Selon le Commandement central américain (CENTCOM), les frappes ont visé des objectifs militaires situés dans plusieurs villes portuaires du sud de l’Iran, notamment Bouchehr et Bandar Abbas. En riposte, les Gardiens de la révolution ont revendiqué une nouvelle attaque contre une base militaire américaine située à Bahreïn.
Parallèlement aux opérations militaires, Donald Trump a déclaré devant la presse à la Maison Blanche qu’un accord avec l’Iran demeurait « possible ». Plus tôt, sur son réseau social Truth Social, il avait annoncé que les États-Unis prendraient le contrôle du détroit d’Ormuz et rétabliraient le blocus des ports iraniens.

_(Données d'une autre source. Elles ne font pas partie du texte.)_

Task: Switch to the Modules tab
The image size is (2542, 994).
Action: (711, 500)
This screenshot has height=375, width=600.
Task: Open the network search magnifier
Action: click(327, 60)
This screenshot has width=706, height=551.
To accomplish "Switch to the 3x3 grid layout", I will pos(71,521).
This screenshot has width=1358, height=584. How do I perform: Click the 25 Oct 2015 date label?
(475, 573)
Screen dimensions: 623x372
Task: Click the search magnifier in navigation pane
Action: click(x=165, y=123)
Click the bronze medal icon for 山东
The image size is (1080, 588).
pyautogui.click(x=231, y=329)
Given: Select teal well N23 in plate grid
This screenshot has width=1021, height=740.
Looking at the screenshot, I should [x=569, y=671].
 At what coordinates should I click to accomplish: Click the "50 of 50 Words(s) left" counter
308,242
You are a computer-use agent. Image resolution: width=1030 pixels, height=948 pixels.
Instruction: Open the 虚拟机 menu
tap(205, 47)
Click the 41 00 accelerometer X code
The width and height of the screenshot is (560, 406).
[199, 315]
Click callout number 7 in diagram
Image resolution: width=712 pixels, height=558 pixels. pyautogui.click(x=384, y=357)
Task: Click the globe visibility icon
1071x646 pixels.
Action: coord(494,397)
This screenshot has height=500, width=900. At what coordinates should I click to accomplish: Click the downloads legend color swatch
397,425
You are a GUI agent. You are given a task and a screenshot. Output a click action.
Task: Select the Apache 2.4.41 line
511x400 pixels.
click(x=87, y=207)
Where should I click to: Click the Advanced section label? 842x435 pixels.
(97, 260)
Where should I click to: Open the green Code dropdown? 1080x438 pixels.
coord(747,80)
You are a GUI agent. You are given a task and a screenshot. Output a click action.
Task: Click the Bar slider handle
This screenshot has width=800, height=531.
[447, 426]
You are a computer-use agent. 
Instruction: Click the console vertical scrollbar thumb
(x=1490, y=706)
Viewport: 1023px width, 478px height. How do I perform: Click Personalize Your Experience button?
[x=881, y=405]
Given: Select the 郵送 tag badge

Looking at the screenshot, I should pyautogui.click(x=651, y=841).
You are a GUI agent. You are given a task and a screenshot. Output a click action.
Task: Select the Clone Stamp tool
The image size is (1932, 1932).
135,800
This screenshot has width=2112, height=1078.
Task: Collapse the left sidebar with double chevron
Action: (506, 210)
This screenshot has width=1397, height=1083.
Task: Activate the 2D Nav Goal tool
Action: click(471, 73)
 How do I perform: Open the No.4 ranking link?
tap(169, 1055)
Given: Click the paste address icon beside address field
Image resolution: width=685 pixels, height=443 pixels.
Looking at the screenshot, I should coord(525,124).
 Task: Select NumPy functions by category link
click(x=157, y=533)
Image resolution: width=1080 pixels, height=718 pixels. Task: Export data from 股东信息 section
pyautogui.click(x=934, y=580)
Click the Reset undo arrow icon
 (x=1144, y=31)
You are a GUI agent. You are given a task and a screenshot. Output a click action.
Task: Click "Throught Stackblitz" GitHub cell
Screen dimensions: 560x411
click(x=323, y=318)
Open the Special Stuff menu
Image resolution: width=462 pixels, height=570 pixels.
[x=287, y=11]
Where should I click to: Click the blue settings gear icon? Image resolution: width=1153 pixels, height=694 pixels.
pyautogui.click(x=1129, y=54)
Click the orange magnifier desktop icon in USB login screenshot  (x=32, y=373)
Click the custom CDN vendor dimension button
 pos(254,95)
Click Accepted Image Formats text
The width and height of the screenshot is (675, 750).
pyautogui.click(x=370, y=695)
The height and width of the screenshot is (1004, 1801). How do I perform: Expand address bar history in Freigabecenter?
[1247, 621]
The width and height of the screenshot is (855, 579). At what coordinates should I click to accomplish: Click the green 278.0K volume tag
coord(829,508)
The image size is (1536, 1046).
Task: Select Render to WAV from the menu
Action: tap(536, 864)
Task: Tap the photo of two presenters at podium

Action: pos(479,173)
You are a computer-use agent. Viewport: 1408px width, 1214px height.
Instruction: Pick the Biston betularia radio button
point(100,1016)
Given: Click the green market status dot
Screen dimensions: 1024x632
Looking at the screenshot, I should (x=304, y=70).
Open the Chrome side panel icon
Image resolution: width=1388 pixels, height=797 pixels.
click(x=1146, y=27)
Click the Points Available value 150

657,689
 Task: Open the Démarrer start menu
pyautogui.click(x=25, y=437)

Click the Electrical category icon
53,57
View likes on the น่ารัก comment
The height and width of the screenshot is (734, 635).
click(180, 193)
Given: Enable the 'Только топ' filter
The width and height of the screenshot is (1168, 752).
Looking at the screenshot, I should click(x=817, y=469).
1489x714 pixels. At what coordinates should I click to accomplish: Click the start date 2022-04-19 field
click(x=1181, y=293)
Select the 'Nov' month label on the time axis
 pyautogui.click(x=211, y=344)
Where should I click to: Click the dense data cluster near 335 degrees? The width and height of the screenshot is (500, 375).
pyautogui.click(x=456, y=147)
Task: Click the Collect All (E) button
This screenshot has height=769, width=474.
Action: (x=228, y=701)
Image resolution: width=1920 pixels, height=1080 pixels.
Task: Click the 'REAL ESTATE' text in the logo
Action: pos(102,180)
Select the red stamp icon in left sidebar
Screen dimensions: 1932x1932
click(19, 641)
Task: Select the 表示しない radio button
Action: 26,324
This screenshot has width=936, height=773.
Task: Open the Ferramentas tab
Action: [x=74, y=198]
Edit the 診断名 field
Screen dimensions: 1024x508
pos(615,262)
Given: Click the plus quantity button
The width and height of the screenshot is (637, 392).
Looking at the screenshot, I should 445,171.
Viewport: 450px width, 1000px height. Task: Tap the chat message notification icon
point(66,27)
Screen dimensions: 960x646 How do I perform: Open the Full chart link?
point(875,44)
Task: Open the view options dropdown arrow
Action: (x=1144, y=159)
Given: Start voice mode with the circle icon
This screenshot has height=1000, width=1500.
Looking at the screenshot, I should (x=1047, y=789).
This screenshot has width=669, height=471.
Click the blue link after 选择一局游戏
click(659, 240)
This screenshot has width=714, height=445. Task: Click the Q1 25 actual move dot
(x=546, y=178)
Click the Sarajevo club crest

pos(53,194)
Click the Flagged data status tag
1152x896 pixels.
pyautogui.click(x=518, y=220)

De son côté, le ministre iranien des Affaires étrangères, Abbas Araghchi, a fermement rejeté cette perspective. Dans un message publié sur X, il a affirmé que « l’Iran a toujours été le gardien du détroit et le restera pour toujours ». Les Gardiens de la révolution accusent également Washington de mettre en danger l’approvisionnement mondial en pétrole en intensifiant ses opérations dans cette zone stratégique.
Selon les autorités militaires américaines, le blocus des ports iraniens doit entrer en vigueur mardi à 20 heures TU. Alors que Téhéran envisage l’instauration d’un péage pour les navires empruntant le détroit d’Ormuz, Donald Trump a indiqué vouloir imposer une redevance équivalente à 20 % de la valeur des cargaisons transitant par cette voie maritime, une proposition qui soulève des interrogations au regard du droit international garantissant la liberté de navigation.
Cette nouvelle escalade militaire intervient dans un contexte de fortes tensions régionales, où le détroit d’Ormuz demeure un point névralgique du commerce mondial des hydrocarbures et un enjeu majeur pour la sécurité énergétique internationale.